May 9 – August Live Cattle Purchase 140 calls

May 18 – Buy September wheat at 12.00 put, sell at 11.00 put and sell a call at 15.00.

May 24 – Bear put spread with a naked September nat gas short call (buy the September put at $8.00, sell the put at $7.00 and sell the call at $13.00 for a credit of approx. $1,200 to $1,500).

May 27 – Bull call spread with a bare leg in September wheat (buy the call at $12, sell the call at $13 and sell the put at $10).

June 2 – Buy July coffee 2.30 met.

June 7 – Buy call 139 of the September bond, sell call 143 and sell put 132 for roughly the same amount.

June 8 – Buy July Sugar 19.25 calls around 20 ticks.

June 16 – August butterfly put on Crude Oil, buy August $105, sell 2 puts of $100 and buy $95 for about 55 cents.

June 16 – Buy the August call option at 22.50 on the silver, sell the call option at 23.50 and the put option at 19.50 for a net premium of approximately 10.5 cents.

June 23 – Buy the $6.50 buy price on September natural gas, sell the $7.50 buy price and sell the $5.50 sell price for a net cost of approximately $150.

June 24 – Buy September Corn $7.00/$7.75 for about 19 cents.

Due to time constraints and our fiduciary duty to put customers first, charts provided in this newsletter may not reflect current session data.

Seasonality is already factored into current prices, any reference to it does not indicate future market action.
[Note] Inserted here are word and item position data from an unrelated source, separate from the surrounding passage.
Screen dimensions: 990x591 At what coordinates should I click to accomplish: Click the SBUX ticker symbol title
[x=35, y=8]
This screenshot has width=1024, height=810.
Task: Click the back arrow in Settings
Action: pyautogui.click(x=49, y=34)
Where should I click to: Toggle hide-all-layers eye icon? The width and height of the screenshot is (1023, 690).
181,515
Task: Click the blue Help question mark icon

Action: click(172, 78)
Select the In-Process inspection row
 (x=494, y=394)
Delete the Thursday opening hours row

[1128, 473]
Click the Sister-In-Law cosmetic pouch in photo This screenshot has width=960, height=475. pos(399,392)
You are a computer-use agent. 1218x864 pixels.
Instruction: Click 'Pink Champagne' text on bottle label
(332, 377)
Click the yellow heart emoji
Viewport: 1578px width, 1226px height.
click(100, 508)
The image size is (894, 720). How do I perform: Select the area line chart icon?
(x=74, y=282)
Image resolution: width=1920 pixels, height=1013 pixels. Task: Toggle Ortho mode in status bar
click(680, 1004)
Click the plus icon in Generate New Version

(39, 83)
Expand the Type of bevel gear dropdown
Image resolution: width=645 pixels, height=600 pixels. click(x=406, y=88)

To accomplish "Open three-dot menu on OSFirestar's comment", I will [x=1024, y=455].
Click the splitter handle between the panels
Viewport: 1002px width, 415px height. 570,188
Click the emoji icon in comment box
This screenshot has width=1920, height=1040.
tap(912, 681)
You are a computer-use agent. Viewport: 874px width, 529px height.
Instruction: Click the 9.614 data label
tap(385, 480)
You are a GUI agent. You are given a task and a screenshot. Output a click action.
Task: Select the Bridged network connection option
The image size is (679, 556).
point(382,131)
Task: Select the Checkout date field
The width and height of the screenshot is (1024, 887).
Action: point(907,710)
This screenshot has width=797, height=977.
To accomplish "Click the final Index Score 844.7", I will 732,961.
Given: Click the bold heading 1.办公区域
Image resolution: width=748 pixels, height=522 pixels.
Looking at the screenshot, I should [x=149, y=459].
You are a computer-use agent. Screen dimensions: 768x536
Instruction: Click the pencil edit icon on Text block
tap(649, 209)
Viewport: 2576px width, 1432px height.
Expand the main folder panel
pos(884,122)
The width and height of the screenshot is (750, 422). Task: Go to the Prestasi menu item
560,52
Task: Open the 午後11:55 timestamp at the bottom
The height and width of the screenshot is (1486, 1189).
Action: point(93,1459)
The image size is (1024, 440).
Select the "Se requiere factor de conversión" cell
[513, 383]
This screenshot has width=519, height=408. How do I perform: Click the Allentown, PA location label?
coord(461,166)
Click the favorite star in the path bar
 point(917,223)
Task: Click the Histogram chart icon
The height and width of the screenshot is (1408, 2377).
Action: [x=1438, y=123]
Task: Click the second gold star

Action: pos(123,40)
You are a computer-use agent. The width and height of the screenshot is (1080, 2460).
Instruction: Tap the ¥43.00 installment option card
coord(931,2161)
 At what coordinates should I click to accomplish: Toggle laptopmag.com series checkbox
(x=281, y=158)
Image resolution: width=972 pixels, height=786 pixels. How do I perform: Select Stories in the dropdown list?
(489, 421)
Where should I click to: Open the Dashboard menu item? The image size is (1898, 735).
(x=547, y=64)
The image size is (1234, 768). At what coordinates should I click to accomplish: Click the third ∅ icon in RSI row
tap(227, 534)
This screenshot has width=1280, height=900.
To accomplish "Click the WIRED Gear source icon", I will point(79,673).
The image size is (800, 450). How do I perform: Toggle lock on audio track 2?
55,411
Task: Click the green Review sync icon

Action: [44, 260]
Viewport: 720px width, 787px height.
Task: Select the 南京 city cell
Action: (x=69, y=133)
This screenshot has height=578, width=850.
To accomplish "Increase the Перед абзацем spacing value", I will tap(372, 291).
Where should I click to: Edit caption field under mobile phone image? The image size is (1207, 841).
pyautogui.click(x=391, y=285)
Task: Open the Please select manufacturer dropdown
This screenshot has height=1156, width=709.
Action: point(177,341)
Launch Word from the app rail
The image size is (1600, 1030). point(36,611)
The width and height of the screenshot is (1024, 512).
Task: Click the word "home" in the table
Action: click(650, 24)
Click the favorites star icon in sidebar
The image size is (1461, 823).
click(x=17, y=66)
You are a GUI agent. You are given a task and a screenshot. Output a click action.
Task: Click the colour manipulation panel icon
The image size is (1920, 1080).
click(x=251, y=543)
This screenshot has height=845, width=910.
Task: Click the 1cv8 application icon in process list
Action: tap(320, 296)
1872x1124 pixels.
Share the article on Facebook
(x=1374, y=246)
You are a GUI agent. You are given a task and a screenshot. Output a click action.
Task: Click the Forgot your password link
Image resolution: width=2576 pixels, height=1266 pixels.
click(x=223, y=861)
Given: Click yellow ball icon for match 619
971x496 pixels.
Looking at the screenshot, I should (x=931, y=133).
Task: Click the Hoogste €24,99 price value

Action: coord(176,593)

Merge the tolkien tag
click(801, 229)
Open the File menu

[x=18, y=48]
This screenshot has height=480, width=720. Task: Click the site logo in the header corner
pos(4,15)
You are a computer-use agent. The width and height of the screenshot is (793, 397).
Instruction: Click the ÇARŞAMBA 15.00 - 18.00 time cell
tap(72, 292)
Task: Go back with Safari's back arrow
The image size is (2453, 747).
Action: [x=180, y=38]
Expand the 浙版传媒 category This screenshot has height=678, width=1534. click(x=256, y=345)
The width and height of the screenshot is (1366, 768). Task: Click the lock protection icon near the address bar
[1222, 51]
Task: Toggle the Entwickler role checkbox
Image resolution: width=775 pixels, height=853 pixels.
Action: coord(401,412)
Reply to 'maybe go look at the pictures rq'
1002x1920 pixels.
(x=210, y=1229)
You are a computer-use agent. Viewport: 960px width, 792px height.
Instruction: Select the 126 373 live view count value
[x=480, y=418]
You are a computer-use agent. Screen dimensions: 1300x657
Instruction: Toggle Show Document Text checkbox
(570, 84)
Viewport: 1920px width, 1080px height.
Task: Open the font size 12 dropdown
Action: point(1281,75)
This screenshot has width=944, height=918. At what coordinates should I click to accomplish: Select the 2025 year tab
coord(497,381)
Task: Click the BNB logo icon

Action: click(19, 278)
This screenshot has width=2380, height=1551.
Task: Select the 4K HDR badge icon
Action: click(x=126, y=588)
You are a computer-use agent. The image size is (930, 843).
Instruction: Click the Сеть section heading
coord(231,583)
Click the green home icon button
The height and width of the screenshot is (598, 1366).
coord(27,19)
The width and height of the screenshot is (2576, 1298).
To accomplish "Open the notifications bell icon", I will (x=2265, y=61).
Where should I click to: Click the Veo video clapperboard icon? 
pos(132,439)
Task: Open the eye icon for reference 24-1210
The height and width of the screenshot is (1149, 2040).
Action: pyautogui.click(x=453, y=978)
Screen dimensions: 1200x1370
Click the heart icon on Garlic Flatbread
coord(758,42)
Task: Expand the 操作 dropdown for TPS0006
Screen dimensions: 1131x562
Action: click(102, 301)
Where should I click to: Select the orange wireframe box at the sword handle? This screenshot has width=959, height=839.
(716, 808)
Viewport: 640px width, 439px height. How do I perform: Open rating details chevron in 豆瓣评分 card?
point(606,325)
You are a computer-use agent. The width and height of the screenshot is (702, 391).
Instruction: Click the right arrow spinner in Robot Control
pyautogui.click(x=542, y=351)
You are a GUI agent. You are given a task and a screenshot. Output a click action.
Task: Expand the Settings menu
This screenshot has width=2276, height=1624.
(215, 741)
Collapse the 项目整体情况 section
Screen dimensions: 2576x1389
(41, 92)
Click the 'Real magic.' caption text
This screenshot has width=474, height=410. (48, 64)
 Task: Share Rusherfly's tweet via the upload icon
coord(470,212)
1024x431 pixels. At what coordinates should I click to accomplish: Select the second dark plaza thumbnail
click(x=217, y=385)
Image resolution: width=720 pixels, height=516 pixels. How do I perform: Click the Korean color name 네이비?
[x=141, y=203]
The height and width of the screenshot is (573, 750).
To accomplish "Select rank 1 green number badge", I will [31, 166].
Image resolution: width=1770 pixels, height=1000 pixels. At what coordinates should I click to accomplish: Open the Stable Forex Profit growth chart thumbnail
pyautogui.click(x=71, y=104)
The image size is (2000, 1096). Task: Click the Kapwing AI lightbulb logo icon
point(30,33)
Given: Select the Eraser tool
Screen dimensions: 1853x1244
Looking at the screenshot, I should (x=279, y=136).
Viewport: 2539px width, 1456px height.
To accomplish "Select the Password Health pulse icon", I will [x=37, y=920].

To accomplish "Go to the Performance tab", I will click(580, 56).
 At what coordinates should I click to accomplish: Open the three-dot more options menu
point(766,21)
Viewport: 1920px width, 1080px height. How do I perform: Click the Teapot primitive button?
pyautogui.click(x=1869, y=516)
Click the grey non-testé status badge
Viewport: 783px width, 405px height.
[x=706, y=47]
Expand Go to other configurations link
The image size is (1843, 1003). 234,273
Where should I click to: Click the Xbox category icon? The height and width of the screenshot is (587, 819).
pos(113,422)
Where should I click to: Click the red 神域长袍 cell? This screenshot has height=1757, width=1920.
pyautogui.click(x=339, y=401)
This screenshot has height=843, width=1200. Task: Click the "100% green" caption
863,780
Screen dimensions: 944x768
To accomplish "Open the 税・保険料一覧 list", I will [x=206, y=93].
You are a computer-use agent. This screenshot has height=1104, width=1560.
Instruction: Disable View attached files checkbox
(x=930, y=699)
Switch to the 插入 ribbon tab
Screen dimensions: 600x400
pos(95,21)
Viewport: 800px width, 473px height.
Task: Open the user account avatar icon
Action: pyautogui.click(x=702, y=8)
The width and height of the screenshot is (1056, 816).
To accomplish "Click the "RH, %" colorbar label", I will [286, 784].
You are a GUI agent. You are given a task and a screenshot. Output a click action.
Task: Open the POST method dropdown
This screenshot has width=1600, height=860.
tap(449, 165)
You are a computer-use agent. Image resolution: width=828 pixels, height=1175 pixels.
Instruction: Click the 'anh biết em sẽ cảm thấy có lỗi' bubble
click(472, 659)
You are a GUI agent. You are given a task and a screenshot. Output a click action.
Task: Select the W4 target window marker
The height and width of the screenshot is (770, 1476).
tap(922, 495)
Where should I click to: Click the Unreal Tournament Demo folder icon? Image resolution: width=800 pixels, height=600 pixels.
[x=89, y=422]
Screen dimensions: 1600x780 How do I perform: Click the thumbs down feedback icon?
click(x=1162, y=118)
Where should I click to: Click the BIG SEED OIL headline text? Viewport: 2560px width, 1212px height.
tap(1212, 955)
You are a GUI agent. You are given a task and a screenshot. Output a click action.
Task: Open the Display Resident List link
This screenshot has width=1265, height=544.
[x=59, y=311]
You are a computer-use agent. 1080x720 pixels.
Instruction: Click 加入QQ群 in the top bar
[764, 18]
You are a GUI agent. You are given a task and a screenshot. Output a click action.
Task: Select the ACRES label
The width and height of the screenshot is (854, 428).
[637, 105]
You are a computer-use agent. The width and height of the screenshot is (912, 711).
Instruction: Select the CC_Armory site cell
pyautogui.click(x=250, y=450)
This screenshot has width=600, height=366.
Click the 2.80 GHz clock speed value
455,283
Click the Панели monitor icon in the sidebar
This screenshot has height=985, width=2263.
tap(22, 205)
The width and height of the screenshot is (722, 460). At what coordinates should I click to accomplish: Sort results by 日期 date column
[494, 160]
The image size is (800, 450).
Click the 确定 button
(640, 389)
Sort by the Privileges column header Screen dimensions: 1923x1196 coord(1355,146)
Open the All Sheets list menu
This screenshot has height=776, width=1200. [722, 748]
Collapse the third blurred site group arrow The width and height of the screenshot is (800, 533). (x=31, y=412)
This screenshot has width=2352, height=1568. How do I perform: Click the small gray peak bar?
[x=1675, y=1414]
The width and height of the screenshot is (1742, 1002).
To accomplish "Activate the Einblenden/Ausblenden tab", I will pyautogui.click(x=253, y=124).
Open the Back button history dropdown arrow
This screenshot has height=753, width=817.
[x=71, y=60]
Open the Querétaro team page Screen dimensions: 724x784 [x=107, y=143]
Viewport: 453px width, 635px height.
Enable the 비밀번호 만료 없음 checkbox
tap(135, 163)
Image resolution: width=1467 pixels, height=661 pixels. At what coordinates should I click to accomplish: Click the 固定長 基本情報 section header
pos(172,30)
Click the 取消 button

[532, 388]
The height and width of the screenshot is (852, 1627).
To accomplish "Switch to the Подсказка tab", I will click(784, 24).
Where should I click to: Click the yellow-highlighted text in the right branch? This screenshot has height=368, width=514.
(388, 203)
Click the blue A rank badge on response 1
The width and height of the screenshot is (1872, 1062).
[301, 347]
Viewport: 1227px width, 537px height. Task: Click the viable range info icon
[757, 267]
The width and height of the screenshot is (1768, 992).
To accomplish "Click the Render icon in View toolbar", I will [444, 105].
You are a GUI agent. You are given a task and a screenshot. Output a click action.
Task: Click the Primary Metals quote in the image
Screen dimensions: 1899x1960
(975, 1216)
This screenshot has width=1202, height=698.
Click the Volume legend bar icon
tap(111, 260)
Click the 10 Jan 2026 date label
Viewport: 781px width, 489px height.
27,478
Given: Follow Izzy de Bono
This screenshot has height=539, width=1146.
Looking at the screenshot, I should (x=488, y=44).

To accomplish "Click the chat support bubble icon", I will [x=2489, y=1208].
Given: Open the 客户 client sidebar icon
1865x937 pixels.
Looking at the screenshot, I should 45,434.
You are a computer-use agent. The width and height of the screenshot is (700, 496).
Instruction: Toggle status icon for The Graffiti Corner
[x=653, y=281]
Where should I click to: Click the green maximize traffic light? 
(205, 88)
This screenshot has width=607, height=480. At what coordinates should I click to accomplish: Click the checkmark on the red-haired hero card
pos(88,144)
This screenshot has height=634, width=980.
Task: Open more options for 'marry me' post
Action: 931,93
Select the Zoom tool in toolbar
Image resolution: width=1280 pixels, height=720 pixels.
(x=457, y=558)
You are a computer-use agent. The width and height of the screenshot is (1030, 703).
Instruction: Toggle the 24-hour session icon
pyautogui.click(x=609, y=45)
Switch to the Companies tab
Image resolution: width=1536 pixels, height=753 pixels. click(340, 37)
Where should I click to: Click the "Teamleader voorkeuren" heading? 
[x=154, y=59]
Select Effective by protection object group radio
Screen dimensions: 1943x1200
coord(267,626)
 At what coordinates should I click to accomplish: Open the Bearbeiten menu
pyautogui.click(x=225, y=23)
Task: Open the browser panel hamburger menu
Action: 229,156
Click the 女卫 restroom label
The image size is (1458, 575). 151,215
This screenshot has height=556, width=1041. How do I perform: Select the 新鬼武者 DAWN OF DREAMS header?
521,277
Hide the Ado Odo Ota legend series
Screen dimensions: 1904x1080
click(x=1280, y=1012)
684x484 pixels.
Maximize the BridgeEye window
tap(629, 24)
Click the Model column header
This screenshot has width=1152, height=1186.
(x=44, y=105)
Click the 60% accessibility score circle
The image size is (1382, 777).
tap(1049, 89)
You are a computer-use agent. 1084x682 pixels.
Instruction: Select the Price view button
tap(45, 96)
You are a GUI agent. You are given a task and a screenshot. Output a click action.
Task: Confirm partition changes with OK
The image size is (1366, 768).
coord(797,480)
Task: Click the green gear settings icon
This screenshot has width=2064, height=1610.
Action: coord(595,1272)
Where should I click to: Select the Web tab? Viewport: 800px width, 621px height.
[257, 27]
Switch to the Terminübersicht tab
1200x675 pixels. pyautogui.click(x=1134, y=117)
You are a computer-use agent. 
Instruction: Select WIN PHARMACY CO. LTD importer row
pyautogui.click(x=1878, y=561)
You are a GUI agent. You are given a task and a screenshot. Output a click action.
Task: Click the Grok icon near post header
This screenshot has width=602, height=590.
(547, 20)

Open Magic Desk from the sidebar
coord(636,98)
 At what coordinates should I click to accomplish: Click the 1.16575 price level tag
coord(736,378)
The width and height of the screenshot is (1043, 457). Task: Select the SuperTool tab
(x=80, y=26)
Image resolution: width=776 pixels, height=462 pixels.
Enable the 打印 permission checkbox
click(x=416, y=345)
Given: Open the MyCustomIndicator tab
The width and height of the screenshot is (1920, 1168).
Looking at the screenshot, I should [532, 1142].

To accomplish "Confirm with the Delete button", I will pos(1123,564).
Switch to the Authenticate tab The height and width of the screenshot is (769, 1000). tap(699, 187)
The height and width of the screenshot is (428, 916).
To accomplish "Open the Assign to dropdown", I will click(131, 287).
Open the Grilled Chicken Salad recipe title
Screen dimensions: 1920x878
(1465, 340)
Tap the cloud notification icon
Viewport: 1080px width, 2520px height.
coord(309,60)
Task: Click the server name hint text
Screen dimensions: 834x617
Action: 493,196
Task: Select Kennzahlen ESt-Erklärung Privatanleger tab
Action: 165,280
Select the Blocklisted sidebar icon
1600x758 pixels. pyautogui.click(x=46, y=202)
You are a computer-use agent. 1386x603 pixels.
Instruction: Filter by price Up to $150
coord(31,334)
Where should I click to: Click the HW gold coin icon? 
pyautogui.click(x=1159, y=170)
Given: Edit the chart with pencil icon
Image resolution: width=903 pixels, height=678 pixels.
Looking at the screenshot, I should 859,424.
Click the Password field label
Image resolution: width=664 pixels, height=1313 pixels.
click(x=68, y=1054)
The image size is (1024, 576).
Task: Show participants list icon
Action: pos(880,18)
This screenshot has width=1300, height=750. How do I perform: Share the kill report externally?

** There is substantial risk of loss in trading futures and options. ** These recommendations are a solicitation to enter into derivative transactions. All known news and events have already been factored into the price of the underlying derivatives discussed. From time to time, individuals affiliated with Zaner or its affiliates may hold positions in recommended and other derivative products. Past performance does not represent future results. The information and data contained in this report have been obtained from sources believed to be reliable. Their accuracy or completeness is not guaranteed. Any decision to buy or sell resulting from the opinions expressed in this report will be the sole responsibility of the person authorizing this transaction. Seasonal trends are a composite of some of the most consistent commodity futures seasons that have occurred over the past 15 years or more. There are usually underlying fundamental circumstances that occur every year that tend to cause the futures markets to react in a similar directional fashion in a certain calendar year. Although seasonal trends can potentially impact the supply and demand of certain commodities, seasonal aspects of supply and demand have been taken into account in the prices of the futures and options markets. Even if a seasonal pattern occurs in the future, it may not result in a profitable trade as the fees and timing of entry and liquidation may impact results. No representation is made that any account has made or will in the future make any profit using these recommendations. No representation is made that the price patterns will recur in the future.